Beyond the health consequences, the economic toll is also substantial: according to WHO, premature deaths from alcohol-related cancers cost €4.58 billion in 2018.
“The WHO European Region, and especially countries of the EU, are paying too high a price for alcohol in preventable cancers and broken families, as well as costing billions to taxpayers,” said Dr Gundo Weiler, who leads prevention and health promotion efforts at WHO's Europe office.
“Some call alcohol a ‘cultural heritage’, but disease, death, and disability should not be normalised as part of European culture," he added.
How alcohol is linked to cancer
IARC first classified alcohol as carcinogenic in 1988. It says alcohol raises the risk of at least seven types of cancer, including cancers of the mouth, pharynx, larynx, oesophagus, liver, colorectum, and female breast.
Researchers believe alcohol causes cancer through multiple mechanisms, including altered hormone levels, changes to the gut microbiome, and DNA damage from oxidative stress and the metabolite acetaldehyde, which is found in ethanol.
Reducing or quitting alcohol lowers the risk of developing these cancers.
Most alcohol-attributable cancers are linked to “risky” drinking (two to six alcoholic drinks per day) and “heavy” drinking (more than six drinks per day), according to the report.
However, even “moderate” drinking (fewer than two drinks per day) was responsible for more than 100,000 new cancer cases globally in 2020.
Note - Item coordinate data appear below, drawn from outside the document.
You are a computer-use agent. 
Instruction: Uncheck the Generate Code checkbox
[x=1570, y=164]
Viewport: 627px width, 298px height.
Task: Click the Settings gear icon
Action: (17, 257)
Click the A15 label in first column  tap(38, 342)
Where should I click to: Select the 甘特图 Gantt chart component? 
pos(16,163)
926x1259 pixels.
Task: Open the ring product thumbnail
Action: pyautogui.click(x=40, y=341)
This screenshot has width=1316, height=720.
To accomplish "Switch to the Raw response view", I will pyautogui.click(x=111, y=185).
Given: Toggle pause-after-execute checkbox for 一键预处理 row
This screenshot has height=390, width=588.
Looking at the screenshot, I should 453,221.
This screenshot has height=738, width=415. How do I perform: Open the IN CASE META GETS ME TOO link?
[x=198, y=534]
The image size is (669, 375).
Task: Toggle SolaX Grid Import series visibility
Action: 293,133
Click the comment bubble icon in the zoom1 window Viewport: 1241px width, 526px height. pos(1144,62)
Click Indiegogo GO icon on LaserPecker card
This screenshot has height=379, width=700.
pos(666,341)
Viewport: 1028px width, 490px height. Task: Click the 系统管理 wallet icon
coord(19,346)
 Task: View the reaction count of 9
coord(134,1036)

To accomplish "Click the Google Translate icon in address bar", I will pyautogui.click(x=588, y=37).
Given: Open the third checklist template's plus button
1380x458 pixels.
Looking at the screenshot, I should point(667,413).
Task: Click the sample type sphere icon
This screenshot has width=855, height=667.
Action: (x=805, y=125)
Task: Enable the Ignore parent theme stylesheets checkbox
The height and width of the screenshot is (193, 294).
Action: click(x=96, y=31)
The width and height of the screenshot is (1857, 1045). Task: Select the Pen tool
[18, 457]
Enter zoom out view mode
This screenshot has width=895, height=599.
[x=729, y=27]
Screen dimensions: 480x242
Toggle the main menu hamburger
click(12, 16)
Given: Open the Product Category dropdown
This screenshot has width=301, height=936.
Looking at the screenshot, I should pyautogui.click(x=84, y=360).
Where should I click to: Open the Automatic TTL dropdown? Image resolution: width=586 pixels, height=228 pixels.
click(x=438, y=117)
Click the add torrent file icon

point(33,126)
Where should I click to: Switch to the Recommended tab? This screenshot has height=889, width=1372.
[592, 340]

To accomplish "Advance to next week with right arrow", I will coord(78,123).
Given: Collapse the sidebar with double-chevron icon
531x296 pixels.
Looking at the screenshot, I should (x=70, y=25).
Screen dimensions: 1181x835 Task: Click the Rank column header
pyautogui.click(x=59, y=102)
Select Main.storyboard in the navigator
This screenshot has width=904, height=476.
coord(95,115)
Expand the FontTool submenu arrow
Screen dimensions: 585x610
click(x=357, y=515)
Strategies to reduce risks
The new analysis marked the first time IARC has evaluated the potential benefits of alcohol-related cancer prevention.
It "establishes with no further doubt that population-wide alcohol policies reduce drinking, and that reduced drinking lowers cancer risk," said IARC director Dr Elisabete Weiderpass.
The agency pushed for measures such as higher taxes, minimum prices, and raising the legal drinking age, as well as limiting the density of alcohol retailers, restricting hours or days of sale, banning alcohol marketing, and implementing government-controlled alcohol sales.
These policies all help to reduce drinking and, in turn, lower cancer risk, IARC said.
For example, a2021 studyfound that doubling alcohol excise taxes could have prevented 6 per cent of new alcohol-related cancer cases and deaths in 2019 in the WHO's European region, which spans Europe and Central Asia.
“Raising awareness about the cancer risks of alcohol and the fact that no level of drinking is safe is critical,” said Dr Béatrice Lauby-Secretan, deputy head of IARC's evidence synthesis and classification branch.
“Everyone has a role to play in changing the current norms and values surrounding alcohol consumption," she added.